> [HOW TO COMPLETE THIS TASK]:
Say how many lines of these entries include the word "header", and answer with the number alone.
☆ ☆ ☆ ☆ ☆
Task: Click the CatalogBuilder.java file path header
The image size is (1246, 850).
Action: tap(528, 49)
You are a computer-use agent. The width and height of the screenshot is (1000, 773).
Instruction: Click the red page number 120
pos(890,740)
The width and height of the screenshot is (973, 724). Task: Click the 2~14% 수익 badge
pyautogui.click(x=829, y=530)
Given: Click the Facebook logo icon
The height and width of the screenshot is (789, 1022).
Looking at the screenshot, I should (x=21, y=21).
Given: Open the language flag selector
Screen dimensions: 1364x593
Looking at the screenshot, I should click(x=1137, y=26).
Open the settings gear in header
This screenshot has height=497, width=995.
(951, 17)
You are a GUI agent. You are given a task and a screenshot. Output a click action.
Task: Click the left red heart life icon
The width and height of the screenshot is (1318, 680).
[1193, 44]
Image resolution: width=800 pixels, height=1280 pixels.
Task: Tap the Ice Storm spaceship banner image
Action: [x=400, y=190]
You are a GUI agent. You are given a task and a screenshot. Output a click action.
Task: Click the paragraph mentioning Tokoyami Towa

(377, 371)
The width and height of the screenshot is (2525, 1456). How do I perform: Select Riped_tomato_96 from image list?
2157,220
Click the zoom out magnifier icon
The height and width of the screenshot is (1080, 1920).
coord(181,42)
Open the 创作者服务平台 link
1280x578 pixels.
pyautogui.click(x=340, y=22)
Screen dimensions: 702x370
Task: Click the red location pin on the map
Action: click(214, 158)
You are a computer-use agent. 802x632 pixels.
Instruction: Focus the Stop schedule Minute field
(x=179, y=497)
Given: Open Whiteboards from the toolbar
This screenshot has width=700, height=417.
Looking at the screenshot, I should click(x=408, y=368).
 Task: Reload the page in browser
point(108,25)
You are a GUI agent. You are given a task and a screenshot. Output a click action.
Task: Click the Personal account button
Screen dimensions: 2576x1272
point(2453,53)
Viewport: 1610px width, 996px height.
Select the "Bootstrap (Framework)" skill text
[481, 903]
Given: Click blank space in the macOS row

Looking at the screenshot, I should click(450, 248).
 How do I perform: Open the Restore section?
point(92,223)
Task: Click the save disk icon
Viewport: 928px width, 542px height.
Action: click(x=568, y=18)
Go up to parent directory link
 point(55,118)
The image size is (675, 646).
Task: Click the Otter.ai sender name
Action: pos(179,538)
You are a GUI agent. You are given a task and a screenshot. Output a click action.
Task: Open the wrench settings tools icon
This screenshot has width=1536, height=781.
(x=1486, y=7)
☆ ☆ ☆ ☆ ☆
> [ANSWER SECTION]:
2